ソースおよび宛先インスタンスを設定します。
ソースインスタンス
パラメーター 説明 同期タスク名 DTS が自動生成する名前です。識別しやすいように、意味のある名前を指定してください。名前は一意である必要はありません。 インスタンスタイプ Express Connect、VPN Gateway、または Smart Access Gateway を介して接続されたユーザー管理のデータベース を選択します。 インスタンスリージョン 購入ページから事前に入力済みです。変更できません。 ピア VPC 自己管理 MySQL データベースに接続された VPC の ID を選択します。 データベースタイプ 事前に MySQL が入力済みです。変更できません。 IP アドレス 自己管理 MySQL データベースのサーバー IP アドレスを入力します。 ポート番号 ソースデータベースのサービスポートを入力します。デフォルト値:3306。 データベースアカウント DTS 用に作成した MySQL アカウントを入力します。このアカウントには、SELECT、REPLICATION CLIENT、REPLICATION SLAVE、SHOW VIEW 権限が必要です。 データベースパスワード データベースアカウントのパスワードを入力します。 宛先インスタンス
パラメーター 説明 インスタンスタイプ 事前に AnalyticDB for PostgreSQL が入力済みです。変更できません。 インスタンスリージョン 購入ページから事前に入力済みです。変更できません。 インスタンス ID 宛先の AnalyticDB for PostgreSQL インスタンスを選択します。 データベース名 宛先データベースの名前を入力します。 データベースアカウント AnalyticDB for PostgreSQL インスタンスの [初期アカウント]、または RDS_SUPERUSERロールを持つアカウントを入力します。詳細については、「データベースアカウントの作成」および「ユーザーと権限の管理」をご参照ください。データベースパスワード データベースアカウントのパスワードを入力します。 
ホワイトリストの設定と次へ をクリックします。
DTS は、宛先 AnalyticDB for PostgreSQL インスタンスのホワイトリストに、自身のサーバー CIDR ブロックを自動的に追加し、DTS がインスタンスに接続できるようにします。
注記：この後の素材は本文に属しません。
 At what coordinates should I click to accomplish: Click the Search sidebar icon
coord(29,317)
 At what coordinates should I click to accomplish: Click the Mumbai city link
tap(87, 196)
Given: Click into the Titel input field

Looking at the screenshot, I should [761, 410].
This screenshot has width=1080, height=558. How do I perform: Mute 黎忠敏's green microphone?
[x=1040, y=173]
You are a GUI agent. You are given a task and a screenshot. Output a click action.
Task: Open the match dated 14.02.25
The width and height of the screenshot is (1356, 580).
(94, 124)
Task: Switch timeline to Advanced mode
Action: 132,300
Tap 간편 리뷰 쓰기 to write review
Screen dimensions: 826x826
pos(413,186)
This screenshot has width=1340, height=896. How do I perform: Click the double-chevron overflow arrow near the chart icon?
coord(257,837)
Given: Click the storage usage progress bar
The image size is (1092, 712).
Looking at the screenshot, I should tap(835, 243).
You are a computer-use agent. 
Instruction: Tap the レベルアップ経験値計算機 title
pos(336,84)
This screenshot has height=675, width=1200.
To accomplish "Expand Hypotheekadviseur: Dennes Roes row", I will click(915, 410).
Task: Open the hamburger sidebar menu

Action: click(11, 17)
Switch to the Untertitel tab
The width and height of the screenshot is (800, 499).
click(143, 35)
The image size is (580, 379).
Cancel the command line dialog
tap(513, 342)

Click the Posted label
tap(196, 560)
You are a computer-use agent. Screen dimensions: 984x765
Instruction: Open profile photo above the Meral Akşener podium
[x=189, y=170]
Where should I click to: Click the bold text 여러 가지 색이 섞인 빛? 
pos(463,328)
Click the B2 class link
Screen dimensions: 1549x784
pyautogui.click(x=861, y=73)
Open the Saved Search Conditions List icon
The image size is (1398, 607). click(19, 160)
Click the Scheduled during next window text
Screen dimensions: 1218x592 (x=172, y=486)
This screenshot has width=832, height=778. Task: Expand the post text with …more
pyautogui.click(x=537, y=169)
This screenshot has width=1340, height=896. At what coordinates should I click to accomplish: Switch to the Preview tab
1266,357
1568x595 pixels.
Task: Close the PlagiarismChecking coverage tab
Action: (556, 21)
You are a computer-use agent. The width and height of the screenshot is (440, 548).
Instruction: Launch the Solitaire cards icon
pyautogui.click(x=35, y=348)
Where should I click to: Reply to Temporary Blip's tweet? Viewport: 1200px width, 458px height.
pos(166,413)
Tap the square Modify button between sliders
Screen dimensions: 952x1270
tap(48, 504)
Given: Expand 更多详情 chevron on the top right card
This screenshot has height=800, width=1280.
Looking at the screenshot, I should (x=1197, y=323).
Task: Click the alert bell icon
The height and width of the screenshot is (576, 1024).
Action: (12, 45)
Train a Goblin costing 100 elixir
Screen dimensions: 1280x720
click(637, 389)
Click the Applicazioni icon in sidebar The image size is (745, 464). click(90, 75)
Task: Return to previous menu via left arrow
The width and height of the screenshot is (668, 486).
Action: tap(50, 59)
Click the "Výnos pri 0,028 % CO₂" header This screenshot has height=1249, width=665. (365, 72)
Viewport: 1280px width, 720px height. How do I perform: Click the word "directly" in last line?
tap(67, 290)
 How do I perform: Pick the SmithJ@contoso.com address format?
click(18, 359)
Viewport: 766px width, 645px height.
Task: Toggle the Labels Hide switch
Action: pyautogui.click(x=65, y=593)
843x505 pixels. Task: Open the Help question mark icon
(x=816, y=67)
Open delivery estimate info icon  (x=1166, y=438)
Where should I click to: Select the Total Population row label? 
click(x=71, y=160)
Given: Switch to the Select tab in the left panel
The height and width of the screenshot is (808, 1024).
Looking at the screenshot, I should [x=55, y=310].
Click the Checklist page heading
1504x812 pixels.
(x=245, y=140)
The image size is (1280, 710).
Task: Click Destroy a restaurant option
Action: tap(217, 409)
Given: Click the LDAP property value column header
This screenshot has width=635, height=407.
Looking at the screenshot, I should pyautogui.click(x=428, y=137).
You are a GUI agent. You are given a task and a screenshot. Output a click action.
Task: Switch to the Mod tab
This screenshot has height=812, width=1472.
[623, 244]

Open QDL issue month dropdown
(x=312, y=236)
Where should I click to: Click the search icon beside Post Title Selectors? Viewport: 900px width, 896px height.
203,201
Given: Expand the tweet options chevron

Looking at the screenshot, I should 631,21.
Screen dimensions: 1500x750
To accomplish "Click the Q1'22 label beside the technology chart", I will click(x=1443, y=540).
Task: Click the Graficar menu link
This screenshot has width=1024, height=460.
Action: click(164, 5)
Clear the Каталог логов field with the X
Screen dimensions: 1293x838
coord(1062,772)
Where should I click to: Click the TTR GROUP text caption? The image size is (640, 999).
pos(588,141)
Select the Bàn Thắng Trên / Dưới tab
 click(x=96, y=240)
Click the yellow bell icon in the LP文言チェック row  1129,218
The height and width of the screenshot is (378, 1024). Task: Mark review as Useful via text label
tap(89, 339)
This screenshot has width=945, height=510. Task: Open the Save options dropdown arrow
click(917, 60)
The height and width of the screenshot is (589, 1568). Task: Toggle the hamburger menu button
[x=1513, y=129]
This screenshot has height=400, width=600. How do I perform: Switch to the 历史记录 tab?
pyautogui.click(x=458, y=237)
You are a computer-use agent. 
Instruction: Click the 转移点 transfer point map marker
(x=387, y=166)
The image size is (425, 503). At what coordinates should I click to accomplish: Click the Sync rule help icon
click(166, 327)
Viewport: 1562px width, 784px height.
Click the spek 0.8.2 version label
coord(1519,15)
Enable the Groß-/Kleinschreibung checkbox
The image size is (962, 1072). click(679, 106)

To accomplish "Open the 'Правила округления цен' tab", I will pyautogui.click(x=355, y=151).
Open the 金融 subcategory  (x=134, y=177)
同期ポリシーとオブジェクトを選択します。同期対象のオブジェクト [利用可能] セクションで、同期するテーブルを選択し、
をクリックして、[選択済み] セクションに移動します。同期対象として選択できるのは、テーブルのみです。宛先インスタンス内のオブジェクトの名前を変更するには、オブジェクト名マッピング機能を使用します。詳細については、「同期対象のオブジェクト名を変更する」をご参照ください。
リトライ期間中も DTS インスタンスに対して課金されます。ソースおよび宛先インスタンスをリリースした場合は、速やかに DTS インスタンスもリリースしてください。
同期ポリシー
設定項目 選択肢 初期同期 ほとんどの場合、初期スキーマ同期 および 初期完全同期 の両方を選択してください。DTS は、増分同期を開始する前に、ソースから宛先へスキーマおよび既存データを同期します。 競合テーブルの処理モード 宛先テーブルのクリア:スキーマ名競合の事前チェック項目をスキップし、初期完全同期前に宛先テーブルのデータをクリアします。テスト後に本番環境で同期を実行する場合に使用します。無視:スキーマ名競合の事前チェック項目をスキップし、初期完全同期時に既存データに追加します。複数のテーブルから 1 つのテーブルへデータをマージする場合に使用します。 同期タイプ 同期対象の DML および DDL 操作を選択します:Insert、Update、Delete、AlterTable。 追加設定
設定項目 説明 データベースおよびテーブル名の変更 オブジェクト名マッピングを使用して、送信先のオブジェクトの名前を変更します。詳細については、「オブジェクト名マッピング」をご参照ください。 DMS による DDL 操作実行時の一時テーブルのレプリケーション Data Management (DMS)ソースで を使用してオンライン DDL を実行する場合、DMS が生成する一時テーブルをレプリケートするかどうかを選択します。はい:一時テーブルのデータをレプリケートします(DDL によって大量のデータが生成される場合、同期遅延が発生する可能性があります)。いいえ:元の DDL 変更のみをレプリケートし、一時テーブルはレプリケートしません(宛先でテーブルロックが発生する可能性があります)。 接続失敗時のリトライ時間 DTS が接続失敗時に再試行する時間枠です。タスクが失敗と判定されるまでの時間です。デフォルト値:720 分(12 時間)。ビジネス要件に応じて設定してください。時間枠内に DTS が再接続できた場合、タスクは自動的に再開されます。 
[初期スキーマ同期] を選択した場合、次のページで各テーブルのプライマリキー列と分布列を指定します。これらの設定のバックグラウンドについては、「制約の定義」および「テーブルディストリビューションの定義」をご参照ください。

事前チェック をクリックします。
DTS はタスク開始前に事前チェックを実行します。事前チェックに合格しない限り、タスクは開始できません。いずれかの事前チェック項目が失敗した場合、失敗した項目の横にある
アイコンをクリックして詳細を表示し、問題を修正したうえで再度事前チェックを実行してください。失敗した項目がご利用のユースケースにおいて重大でない場合は、無視して再度事前チェックを実行できます。メッセージ 事前チェックが正常に完了しました。 が表示されたら、事前チェック ダイアログボックスを閉じます。同期タスクは自動的に開始されます。
初期同期の完了までお待ちください。増分同期が開始されると、タスクのステータスが 同期中 に変わります。同期タスク ページでタスクのステータスを監視してください。